The main advantage of the supervisor-based structure in this example is the successful limitation of trajectory tracking error. An illustration of this can be seen in
Figure 3, which shows the lateral error occurring during the simulation. It can be clearly seen that the system including the supervisory controller significantly reduces trajectory tracking error. The prescribed maximum value was
emax = 0.4 m, which was violated several times in the case of the reinforcement learning-based agent, in the worst case, it reached almost 0.8 m, while this criterion was also successfully met in the case of the supervisory controller.
In both cases, it can be said that the controllers could navigate along the track. The goal of the reinforcement learning-based agent was to minimize the lap time, and to this end, it often resulted in cutting corners to move faster and brake less. During the learning process, the path tracking error was not strictly limited; it was only considered as a penalty term in the reward function. On the other hand, with the help of quadratic optimization and model-based prediction in the supervisor, it was possible to keep the trajectory tracking error below the prescribed level. This behavior was also supported by the presented simulation. The disadvantage of the method is that, due to limitations, it is not capable of the same performance as the reinforcement learning-based agent, which is manifested in the difference in lap times; however, compared to the supervisory controller, it is able to ensure robust stability through the control and limitation of trajectory tracking error with the model-based through optimization.
5. Conclusions
This paper dealt with the description of a vehicle control structure that can be used with high efficiency for trajectory tracking. The structure consists of three parts: a classic robust control procedure, a modern data-based nonlinear control, and a supervisory controller that combines their advantages for control, robust stability, and limitation of trajectory tracking error with a slight decrease in performance.

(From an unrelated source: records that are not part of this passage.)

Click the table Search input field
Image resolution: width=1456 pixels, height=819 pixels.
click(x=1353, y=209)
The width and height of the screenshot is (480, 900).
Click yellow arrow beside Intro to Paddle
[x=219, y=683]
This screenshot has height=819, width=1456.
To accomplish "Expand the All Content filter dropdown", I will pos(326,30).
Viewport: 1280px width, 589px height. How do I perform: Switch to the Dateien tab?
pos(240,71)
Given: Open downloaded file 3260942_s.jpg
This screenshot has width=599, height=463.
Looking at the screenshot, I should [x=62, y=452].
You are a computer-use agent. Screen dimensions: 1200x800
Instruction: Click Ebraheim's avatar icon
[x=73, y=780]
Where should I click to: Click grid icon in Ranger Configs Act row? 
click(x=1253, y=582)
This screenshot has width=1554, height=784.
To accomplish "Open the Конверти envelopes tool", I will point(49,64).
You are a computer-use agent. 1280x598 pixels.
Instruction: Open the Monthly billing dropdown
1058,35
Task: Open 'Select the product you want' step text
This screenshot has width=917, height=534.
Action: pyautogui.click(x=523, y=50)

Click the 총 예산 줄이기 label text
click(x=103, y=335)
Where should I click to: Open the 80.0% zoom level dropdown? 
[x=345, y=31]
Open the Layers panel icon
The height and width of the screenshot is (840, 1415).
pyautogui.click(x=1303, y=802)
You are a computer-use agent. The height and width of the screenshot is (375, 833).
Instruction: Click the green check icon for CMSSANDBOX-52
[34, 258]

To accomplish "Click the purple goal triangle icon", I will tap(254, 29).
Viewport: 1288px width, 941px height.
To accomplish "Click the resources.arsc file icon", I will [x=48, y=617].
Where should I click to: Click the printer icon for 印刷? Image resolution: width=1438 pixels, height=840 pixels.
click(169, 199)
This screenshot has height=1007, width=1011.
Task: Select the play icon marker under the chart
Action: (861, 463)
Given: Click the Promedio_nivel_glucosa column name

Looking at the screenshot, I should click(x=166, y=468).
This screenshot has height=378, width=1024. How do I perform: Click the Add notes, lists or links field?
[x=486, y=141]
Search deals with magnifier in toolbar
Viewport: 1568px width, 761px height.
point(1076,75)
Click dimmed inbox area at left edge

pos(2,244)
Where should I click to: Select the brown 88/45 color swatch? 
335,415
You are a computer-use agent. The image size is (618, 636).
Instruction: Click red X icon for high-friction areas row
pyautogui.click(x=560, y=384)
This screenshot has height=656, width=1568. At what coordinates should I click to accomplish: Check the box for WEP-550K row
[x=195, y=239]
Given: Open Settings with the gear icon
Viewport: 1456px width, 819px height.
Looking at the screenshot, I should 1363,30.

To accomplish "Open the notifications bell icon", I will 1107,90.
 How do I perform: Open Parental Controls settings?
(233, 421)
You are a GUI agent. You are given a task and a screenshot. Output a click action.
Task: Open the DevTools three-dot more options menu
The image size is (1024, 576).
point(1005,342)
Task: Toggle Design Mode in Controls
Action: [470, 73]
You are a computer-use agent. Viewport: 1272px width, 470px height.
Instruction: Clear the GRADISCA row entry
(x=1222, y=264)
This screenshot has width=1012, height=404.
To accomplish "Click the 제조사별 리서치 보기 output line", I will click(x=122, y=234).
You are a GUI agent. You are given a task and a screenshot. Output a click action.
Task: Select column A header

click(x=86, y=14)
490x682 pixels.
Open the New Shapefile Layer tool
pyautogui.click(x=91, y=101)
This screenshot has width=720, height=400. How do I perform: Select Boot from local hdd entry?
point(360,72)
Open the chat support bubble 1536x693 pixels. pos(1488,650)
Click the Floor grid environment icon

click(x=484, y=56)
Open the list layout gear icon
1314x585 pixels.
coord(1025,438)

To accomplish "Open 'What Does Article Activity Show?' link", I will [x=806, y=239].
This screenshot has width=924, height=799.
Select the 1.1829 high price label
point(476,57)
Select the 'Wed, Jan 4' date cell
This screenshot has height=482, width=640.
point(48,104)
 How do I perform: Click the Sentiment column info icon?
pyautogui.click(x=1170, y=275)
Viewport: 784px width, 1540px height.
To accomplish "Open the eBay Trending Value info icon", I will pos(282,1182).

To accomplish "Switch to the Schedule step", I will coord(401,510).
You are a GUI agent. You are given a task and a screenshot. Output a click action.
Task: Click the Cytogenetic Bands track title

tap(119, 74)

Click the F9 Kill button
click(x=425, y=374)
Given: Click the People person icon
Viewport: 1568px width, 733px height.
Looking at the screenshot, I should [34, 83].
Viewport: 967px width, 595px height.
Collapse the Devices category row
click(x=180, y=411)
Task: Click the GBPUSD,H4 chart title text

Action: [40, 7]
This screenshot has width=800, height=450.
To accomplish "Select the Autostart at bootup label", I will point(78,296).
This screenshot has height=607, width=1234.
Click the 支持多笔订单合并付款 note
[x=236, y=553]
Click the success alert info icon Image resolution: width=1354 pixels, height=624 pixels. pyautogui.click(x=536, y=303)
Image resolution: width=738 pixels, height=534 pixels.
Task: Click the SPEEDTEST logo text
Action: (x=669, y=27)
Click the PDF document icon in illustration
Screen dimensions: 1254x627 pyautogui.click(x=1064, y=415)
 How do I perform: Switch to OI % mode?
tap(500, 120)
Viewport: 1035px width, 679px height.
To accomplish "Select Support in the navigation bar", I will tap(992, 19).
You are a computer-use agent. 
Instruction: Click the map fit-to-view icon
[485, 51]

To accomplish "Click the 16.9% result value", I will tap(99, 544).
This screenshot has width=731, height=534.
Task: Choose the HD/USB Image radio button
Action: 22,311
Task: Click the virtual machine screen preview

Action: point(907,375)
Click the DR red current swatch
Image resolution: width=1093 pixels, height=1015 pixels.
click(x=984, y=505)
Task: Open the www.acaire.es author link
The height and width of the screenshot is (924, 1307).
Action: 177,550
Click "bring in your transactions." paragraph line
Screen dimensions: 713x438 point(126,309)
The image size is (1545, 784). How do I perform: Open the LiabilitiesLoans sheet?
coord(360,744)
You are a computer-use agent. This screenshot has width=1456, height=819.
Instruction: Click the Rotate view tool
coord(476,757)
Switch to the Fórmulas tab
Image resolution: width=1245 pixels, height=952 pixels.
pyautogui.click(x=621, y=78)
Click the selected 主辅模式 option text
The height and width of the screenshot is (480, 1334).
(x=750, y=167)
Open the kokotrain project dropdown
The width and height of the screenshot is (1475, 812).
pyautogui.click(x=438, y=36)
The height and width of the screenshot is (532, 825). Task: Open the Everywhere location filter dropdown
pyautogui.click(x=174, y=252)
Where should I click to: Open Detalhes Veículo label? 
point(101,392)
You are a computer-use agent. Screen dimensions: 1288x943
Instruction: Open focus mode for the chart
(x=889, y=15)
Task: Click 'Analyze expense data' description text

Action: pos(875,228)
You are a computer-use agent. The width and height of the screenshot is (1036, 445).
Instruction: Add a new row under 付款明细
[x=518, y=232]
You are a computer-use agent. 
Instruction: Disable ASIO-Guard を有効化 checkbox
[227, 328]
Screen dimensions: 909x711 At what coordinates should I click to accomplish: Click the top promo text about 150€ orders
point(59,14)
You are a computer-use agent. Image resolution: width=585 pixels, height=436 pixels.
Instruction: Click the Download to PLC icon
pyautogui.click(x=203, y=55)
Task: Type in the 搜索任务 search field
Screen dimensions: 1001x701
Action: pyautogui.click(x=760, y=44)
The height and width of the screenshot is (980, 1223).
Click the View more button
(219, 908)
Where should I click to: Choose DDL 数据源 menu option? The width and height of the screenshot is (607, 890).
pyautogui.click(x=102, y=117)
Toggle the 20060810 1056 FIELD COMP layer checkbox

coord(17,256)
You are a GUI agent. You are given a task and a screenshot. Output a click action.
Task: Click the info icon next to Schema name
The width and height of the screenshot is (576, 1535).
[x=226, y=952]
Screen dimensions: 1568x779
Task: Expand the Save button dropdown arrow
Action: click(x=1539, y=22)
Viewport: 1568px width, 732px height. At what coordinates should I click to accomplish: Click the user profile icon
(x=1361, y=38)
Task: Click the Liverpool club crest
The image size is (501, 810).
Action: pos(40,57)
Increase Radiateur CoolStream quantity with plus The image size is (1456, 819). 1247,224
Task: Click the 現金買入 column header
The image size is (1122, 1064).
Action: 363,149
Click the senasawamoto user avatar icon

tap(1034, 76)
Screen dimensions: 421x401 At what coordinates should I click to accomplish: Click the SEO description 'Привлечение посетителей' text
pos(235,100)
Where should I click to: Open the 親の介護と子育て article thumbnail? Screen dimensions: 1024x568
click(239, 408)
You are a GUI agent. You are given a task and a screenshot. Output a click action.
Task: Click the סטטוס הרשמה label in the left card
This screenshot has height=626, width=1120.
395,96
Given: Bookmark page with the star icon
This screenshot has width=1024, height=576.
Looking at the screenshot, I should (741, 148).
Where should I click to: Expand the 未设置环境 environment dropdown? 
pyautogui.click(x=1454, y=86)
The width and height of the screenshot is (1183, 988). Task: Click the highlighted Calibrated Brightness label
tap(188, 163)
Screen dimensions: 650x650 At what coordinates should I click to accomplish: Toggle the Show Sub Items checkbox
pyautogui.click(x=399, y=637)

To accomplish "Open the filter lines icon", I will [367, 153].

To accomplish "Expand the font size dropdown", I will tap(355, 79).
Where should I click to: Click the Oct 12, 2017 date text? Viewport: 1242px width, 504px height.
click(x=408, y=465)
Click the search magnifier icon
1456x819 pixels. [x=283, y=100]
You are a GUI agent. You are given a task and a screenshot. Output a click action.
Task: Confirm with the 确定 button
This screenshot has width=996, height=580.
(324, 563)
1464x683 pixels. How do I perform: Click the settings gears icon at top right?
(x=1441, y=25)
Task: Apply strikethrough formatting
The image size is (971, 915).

Possible future research directions include the implementation and validation of the method on a real test vehicle. During the learning process, a model of a small test vehicle was used, which is a test vehicle that is available and has the necessary sensors and actuators to perform autonomous functions. The reward function was constructed with the possible real application in mind. While different driving behaviors can be achieved through the adequate parametrization of the reward function, the steering angle minimization increases the stability of the motion by eliminating steering oscillations due to the real-life time delays and steering dynamics. On the robust control side, the control method can handle possible modeling uncertainties, noises, and disturbances. From the point of view of applicability, therefore, the validation of safety-critical systems in a real environment is extremely important, which must also be carried out in the case of the supervisory controller-based control system.